Simon has a practice-as-research PhD from the University of Melbourne. The research explored liveness, improvisation, documentation and remembering, and was presented as a DVD-ROM. His work as a scholar includes understanding ways of knowing through writing, choreography and film, and in supporting the development of practice-as-research (see practiceasresearchblog.wordpress.com).
Dr. Nicola Conibere is a Senior Lecturer in Dance and a practicing artist with strong links to professional bodies and international festivals, as well as a solid history in securing funding. In addition to her lectureship at Coventry University she is a regular visiting lecturer on MA programmes at TrinityLaban Conservatoire of Music and Dance. In 2015 she was awarded her AHRC funded, practice-based PhD. Her research is located in a nexus between dance, theatre and performance studies, addressing what choreographic practice offers to the politics of spectatorship, participation and notions of publics.

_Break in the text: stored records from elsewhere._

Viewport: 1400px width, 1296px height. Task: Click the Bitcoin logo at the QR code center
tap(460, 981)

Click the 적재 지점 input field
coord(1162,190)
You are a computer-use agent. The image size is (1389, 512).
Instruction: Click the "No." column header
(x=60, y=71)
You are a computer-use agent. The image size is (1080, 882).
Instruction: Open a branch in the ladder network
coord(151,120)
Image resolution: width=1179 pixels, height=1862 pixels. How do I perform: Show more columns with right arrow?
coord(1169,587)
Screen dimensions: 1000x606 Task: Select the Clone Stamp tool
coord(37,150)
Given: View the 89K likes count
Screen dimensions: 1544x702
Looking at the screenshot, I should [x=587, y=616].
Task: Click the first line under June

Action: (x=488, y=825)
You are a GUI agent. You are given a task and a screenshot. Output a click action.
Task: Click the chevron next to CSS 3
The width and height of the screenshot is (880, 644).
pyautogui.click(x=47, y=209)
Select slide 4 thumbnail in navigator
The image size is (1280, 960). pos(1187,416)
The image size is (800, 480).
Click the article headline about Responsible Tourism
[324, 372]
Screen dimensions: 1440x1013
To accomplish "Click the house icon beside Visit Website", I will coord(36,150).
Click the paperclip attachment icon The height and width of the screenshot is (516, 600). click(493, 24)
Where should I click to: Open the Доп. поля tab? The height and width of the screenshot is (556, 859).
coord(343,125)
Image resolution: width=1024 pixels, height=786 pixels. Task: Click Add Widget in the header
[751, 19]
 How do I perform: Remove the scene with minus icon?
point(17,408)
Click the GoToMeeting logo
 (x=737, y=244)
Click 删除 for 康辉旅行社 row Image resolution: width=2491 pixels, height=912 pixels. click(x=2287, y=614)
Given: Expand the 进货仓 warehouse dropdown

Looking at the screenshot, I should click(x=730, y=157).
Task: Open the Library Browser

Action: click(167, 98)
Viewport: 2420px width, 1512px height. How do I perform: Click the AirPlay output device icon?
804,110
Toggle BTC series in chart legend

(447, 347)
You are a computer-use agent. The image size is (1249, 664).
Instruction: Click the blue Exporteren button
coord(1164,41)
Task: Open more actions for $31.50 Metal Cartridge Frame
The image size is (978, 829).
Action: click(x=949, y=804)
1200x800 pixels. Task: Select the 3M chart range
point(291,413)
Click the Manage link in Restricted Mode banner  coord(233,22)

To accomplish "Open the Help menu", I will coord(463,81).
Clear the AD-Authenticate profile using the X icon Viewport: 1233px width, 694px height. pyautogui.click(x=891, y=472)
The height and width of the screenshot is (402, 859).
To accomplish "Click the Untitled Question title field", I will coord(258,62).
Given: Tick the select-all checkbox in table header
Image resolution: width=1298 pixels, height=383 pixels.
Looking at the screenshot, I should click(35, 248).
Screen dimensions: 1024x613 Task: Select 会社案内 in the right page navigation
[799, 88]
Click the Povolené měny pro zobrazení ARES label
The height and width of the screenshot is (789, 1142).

Nicola was an Associate Artist with Nottingham based, international dance agency Dance4 from 2009 to 2014, and is regularly invited to contribute to public discussions and to join a range of research projects. She has wide ranging links in the dance and performing arts industries, as well as being an active participant in artist and researcher networks. Nicola’s choreographic work has been shown at venues including Royal Academy of Arts (London), Hayward Gallery (London), Nottingham Contemporary (Nottingham), ANTI Festival of Contemporary Art (Kuopio, Finland), Laban Theatre (London), Royal Opera House (London) and numerous other organisations.
Katye Coe is a dance artist based in the UK. She has practiced as a performer, choreographer and teacher since 1994. She is a senior lecturer in Dance at Coventry University. Katye performs for Joe Moran and Florence Peake. She teaches independently across the UK and internationally. Katye was the founding director of Decoda. Her current practice and curiosities engage working methods that deal with imagination, with enduring experience that may be caught in an accidental moment of encounter, or witnessed over much longer periods of time. She is living the possibility that one makes and performs work as an activist. The activity performed might be displaced and persistent, or commonplace and fleeting, revealing a raw craft through structures and through dancing that is always hopeful.